According to legends, Lord Brahma, believed to be the creator of the Universe, dropped a lotus to the ground leading to the immediate creation of a lake. He then decided to name the place after the flower, and that’s how the city got its name.
Pushkar is home to the only temple dedicated to Lord Brahma in the whole world. Hindus consider a journey to Pushkar to be the ultimate pilgrimage that must be undertaken to attain salvation.
We booked a non AC train ticket from Udaipur to Ajmer at a travel agency across our hotel, for 300 Rupees per person. The Non AC cabin is very cosy, which means you sit 3 in a row on a hard wooden bench. The train left at 6 am in the morning and arrived around 11.30 am in Ajmer. From Ajmer train station we took a tuktuk for 80 rupees to the busstation which is not far away and hopped on the local bus to Pushkar (15 kilometer, 15 Rupees p.p.). From the endstop in Pushkar we walked the last 1 kilometer to our hotel and arrived at 12.30 pm.
We stayed at the Pushkar Heritage Hotel, which is a short walk away from the city. It’s at the end of a long street with several other hotels, little shops, lot’s of cows and cheeky monkeys. The great thing about this place, is the open field/garden they have in the middle. And their lovely dogs who always knew to find us for some cuddling.
The rooms are spacious, no airco (at least not in our room) but we surely didn’t need it because it was warm during the days and cold at night. The staff is friendly, they have a good restaurant with both Indian and Western food and the prices are fair. Great place to stay when visiting Pushkar.
** You can find them on booking.com
During the time we were in Pushkar, the Indian government made a strange move. They demonetized all 500 and 1.000 Rupee notes in a battle against black money. And all we had, were 500 and 1.000 notes. You could change them at the banks, but the lines were huge! People stood in line for more than 6 hours. Luckily, they still accepted the ‘old notes’ at our hotel so we didn’t have to worry about the payment there. It was a bit of a shame that we could not really buy souvenirs but it was really good for our budget because you think twice before spending your cash money.
This festival started at the 8th of November and ended at the 14th. These are the official dates stated by the government and that’s when all the activities take place. However, the camel traders already start arriving a few days before. There are several activities and unfortunately we missed the camel racing. We did see the camel dancing (a bit strange and we felt sorry for the camels because it looks so unnatural), dressing up the camels (again, a bit strange..) and we saw some holy ceremonies at several ghats.
During the festival, the streets are filled with people, there are little souvenir shops everywhere, you can go on camel rides or take a camel taxi (a cart behind a camel), there is an amusement park with a ferris wheel (didn’t look that safe to us) and people are doing tricks trying to make some money. It’s really interesting to see and a joy to walk around. It does get a bit smelly, especially there where all the camels and their owners are for the market, but it was great to be here during the festival. Something really different from what we’ve seen so far in India.

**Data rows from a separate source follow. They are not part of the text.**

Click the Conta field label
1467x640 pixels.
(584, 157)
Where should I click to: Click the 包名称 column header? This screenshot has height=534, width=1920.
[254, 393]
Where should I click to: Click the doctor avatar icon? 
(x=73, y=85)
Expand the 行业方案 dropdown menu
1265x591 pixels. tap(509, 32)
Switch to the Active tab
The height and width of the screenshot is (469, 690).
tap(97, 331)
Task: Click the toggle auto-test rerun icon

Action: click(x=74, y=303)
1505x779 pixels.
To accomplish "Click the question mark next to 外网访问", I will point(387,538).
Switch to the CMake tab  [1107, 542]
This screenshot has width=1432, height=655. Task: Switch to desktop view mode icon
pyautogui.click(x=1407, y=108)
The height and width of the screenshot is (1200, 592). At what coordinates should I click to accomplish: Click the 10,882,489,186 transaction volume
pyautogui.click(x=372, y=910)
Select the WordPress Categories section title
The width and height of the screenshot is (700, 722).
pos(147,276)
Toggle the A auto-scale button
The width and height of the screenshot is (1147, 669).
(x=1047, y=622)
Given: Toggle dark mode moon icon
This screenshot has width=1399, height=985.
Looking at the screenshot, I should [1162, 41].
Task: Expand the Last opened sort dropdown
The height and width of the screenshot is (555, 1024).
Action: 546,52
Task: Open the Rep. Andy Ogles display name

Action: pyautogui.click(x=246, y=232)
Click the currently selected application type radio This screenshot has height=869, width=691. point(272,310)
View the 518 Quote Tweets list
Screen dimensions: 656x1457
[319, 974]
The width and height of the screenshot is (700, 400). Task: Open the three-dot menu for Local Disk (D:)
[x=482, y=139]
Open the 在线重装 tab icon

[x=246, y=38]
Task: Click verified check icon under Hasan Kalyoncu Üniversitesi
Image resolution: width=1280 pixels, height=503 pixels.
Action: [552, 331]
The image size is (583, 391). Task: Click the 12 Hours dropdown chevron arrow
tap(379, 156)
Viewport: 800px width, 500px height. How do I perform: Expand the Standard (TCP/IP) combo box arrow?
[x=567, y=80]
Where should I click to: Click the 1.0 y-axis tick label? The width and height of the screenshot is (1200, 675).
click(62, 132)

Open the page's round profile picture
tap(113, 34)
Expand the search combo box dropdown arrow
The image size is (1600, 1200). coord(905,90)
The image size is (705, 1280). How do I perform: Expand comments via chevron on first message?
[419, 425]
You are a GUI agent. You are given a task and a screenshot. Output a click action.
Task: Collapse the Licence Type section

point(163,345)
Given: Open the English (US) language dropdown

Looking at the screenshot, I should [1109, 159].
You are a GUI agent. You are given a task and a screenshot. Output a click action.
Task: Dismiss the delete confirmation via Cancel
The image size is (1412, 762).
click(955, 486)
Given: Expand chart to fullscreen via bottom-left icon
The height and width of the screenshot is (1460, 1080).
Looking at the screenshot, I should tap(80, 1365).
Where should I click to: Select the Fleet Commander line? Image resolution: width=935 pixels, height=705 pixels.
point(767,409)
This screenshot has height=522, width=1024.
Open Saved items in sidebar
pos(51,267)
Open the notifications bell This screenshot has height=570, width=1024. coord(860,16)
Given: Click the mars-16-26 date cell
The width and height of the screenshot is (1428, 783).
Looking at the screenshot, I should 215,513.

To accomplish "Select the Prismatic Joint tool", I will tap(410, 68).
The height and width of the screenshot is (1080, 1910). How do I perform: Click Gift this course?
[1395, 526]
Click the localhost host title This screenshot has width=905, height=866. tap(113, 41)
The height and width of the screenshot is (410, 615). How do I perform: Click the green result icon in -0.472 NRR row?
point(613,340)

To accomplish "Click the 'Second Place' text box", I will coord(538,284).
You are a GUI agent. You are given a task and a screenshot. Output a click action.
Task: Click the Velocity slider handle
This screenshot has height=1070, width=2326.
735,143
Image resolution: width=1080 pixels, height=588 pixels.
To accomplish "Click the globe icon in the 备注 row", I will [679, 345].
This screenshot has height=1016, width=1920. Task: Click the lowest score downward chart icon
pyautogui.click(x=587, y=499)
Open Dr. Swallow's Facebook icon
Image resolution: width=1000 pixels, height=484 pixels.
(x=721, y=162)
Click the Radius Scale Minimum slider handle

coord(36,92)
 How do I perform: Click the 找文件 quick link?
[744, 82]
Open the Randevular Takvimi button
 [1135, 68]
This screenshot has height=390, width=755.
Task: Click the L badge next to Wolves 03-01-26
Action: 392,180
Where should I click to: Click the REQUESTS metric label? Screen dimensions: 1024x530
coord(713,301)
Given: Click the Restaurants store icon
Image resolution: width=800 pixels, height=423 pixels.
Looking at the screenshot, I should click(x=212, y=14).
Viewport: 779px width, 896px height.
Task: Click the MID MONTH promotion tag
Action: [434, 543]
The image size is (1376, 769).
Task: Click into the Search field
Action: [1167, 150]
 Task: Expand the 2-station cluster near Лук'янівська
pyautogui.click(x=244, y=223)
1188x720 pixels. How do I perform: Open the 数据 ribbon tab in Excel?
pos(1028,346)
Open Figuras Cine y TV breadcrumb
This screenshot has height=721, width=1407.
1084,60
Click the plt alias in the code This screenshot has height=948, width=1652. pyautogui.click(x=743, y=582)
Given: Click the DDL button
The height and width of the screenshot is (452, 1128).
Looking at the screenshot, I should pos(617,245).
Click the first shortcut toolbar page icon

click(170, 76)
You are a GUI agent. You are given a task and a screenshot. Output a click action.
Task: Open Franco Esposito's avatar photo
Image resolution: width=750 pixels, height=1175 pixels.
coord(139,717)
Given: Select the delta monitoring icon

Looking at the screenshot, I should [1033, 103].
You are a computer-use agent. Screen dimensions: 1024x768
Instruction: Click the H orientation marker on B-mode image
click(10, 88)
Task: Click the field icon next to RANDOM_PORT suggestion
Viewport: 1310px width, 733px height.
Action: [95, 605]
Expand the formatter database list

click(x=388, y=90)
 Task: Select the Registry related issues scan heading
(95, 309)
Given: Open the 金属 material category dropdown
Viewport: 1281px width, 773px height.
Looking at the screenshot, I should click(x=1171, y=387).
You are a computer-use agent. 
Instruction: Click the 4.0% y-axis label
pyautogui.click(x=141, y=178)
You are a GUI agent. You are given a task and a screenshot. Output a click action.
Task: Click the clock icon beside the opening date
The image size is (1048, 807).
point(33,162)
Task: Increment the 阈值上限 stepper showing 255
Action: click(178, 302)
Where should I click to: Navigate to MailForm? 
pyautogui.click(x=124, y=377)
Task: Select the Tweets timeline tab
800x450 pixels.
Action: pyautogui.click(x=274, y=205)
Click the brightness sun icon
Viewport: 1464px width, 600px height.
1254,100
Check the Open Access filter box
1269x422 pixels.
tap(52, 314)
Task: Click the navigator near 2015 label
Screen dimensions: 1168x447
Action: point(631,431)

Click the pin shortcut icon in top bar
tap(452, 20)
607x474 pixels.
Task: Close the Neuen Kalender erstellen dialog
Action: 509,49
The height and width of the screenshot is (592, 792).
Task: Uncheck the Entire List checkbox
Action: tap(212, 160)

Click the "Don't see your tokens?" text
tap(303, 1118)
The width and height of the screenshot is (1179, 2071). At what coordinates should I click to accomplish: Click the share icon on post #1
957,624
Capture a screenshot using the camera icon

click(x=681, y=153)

We have no idea how Pushkar is without the Camel Festival going on. Maybe it's more quiet, maybe it's always this busy because of all the pilgrims visiting the Brahma Temple. The temple is visited by pilgrims and also by the holy man and sages, after taking a ceremonial sacred bath in the Pushkar lake. We did not go in to the temple because it was extremely crowded and we were tired after strolling around the festival terrain for a couple of hours.